Items listed in a dataset:
== Segment start ==

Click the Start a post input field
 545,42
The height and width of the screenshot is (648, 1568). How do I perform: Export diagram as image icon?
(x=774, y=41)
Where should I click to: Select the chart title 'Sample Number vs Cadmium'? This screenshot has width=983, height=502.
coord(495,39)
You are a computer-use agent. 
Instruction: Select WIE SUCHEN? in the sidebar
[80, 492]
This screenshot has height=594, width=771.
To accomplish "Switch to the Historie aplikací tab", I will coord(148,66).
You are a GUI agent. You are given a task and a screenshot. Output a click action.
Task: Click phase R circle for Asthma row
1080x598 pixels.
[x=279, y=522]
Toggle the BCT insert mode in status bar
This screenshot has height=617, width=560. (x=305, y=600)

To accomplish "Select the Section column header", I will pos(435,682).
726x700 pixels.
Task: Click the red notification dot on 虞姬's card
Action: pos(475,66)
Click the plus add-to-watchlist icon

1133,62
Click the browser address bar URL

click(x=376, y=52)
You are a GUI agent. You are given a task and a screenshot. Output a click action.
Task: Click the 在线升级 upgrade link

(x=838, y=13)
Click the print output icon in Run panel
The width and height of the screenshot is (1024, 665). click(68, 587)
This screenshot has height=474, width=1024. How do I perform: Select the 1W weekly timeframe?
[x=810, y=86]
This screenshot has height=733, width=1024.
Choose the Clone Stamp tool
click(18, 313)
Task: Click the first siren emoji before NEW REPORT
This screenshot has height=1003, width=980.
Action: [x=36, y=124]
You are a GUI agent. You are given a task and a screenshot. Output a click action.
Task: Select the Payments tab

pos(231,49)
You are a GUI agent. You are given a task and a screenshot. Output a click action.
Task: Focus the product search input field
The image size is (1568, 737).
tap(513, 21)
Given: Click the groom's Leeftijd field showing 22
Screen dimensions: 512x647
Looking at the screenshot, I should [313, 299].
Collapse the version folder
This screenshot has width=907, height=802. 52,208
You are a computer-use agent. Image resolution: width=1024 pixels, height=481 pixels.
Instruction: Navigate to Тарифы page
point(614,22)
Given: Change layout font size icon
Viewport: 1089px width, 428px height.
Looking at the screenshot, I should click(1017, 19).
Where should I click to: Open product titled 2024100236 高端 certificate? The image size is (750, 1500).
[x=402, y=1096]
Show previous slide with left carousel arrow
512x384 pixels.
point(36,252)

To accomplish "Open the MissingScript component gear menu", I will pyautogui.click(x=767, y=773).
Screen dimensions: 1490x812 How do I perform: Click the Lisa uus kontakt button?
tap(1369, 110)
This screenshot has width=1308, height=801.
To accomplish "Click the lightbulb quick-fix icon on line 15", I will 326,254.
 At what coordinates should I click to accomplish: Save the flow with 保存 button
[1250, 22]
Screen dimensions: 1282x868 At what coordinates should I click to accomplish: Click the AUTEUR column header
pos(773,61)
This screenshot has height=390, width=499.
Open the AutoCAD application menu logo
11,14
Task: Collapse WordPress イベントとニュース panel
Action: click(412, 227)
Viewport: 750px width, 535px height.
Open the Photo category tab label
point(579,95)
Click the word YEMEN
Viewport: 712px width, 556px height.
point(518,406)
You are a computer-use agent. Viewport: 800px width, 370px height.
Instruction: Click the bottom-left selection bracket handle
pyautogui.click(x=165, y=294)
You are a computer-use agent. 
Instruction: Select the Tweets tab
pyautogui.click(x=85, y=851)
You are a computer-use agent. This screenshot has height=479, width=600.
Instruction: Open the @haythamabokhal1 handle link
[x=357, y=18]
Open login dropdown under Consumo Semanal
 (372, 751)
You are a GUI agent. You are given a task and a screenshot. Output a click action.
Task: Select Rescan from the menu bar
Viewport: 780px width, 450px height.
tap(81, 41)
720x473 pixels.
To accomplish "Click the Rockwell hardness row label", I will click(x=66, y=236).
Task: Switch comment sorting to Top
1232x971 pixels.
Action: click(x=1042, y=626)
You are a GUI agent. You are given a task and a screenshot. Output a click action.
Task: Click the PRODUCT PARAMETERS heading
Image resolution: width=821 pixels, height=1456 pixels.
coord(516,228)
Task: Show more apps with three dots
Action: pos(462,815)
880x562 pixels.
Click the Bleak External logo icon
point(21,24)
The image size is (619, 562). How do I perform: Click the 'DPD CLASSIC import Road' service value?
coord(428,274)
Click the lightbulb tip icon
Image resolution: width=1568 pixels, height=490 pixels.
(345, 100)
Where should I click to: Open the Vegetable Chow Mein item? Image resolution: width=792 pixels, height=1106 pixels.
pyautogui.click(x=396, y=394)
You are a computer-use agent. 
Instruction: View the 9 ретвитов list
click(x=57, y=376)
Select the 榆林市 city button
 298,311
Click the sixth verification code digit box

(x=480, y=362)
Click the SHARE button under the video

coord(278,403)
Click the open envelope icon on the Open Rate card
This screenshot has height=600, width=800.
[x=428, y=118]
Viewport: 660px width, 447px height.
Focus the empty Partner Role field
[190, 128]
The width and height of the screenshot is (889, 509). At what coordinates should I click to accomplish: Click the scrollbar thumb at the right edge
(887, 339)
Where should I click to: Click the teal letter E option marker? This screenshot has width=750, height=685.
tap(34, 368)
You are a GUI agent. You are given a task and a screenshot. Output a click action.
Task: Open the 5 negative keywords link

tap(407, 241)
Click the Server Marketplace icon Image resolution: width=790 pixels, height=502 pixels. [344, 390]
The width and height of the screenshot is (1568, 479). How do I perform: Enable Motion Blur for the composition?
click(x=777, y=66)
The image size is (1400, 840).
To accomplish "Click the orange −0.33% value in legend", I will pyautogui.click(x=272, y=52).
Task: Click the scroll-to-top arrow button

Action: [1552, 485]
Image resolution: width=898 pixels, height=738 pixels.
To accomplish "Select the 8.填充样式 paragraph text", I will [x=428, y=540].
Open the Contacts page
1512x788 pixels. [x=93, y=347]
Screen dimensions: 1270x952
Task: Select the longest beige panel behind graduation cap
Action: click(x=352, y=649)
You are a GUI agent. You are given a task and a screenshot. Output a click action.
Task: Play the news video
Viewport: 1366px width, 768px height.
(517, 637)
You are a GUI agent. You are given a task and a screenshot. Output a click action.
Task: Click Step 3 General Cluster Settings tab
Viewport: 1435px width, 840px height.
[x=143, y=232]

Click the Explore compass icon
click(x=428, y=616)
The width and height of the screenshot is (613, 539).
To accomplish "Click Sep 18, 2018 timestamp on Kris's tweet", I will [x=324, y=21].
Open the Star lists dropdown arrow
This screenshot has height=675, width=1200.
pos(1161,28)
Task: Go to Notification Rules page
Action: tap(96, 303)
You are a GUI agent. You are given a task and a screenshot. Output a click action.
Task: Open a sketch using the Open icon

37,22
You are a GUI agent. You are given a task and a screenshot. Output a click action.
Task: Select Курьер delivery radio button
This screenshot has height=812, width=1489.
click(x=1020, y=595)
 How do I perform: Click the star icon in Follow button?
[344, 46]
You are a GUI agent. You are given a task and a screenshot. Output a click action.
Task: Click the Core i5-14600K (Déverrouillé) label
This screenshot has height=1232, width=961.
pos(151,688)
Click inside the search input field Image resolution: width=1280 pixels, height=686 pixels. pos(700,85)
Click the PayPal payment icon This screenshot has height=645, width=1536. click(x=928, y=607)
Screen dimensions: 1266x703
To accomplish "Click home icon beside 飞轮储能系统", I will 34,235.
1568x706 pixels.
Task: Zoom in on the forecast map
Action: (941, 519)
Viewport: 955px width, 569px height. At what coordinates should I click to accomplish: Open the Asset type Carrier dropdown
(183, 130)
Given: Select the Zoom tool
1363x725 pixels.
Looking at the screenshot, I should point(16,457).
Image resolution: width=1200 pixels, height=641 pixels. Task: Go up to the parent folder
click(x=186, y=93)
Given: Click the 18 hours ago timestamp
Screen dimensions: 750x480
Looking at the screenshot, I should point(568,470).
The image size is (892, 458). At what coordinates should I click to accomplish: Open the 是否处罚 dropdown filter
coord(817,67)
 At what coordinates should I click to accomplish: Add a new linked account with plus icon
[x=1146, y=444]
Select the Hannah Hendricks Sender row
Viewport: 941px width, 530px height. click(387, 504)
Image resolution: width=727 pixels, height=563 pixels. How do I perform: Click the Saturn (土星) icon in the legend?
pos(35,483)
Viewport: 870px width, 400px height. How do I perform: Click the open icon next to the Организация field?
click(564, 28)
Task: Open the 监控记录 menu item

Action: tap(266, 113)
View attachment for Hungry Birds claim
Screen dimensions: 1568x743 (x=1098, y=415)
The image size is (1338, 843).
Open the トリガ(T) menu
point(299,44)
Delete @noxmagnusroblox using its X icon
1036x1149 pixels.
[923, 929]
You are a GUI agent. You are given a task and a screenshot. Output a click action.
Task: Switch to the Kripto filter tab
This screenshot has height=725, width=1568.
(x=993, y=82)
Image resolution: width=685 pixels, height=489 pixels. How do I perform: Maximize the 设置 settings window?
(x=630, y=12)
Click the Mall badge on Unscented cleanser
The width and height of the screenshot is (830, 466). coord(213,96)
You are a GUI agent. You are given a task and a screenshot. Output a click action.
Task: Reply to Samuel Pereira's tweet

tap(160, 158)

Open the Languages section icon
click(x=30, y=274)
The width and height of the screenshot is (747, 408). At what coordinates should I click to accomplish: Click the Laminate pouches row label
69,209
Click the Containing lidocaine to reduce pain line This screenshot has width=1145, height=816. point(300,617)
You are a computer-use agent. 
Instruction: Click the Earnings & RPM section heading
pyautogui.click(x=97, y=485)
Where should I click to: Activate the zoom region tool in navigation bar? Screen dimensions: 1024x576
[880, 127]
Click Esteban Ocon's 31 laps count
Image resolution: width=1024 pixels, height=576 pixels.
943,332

== Segment end ==

## Task item
Say how many lines in the entries above contain the string "search", offering no other words.

## Solution to the exercise
2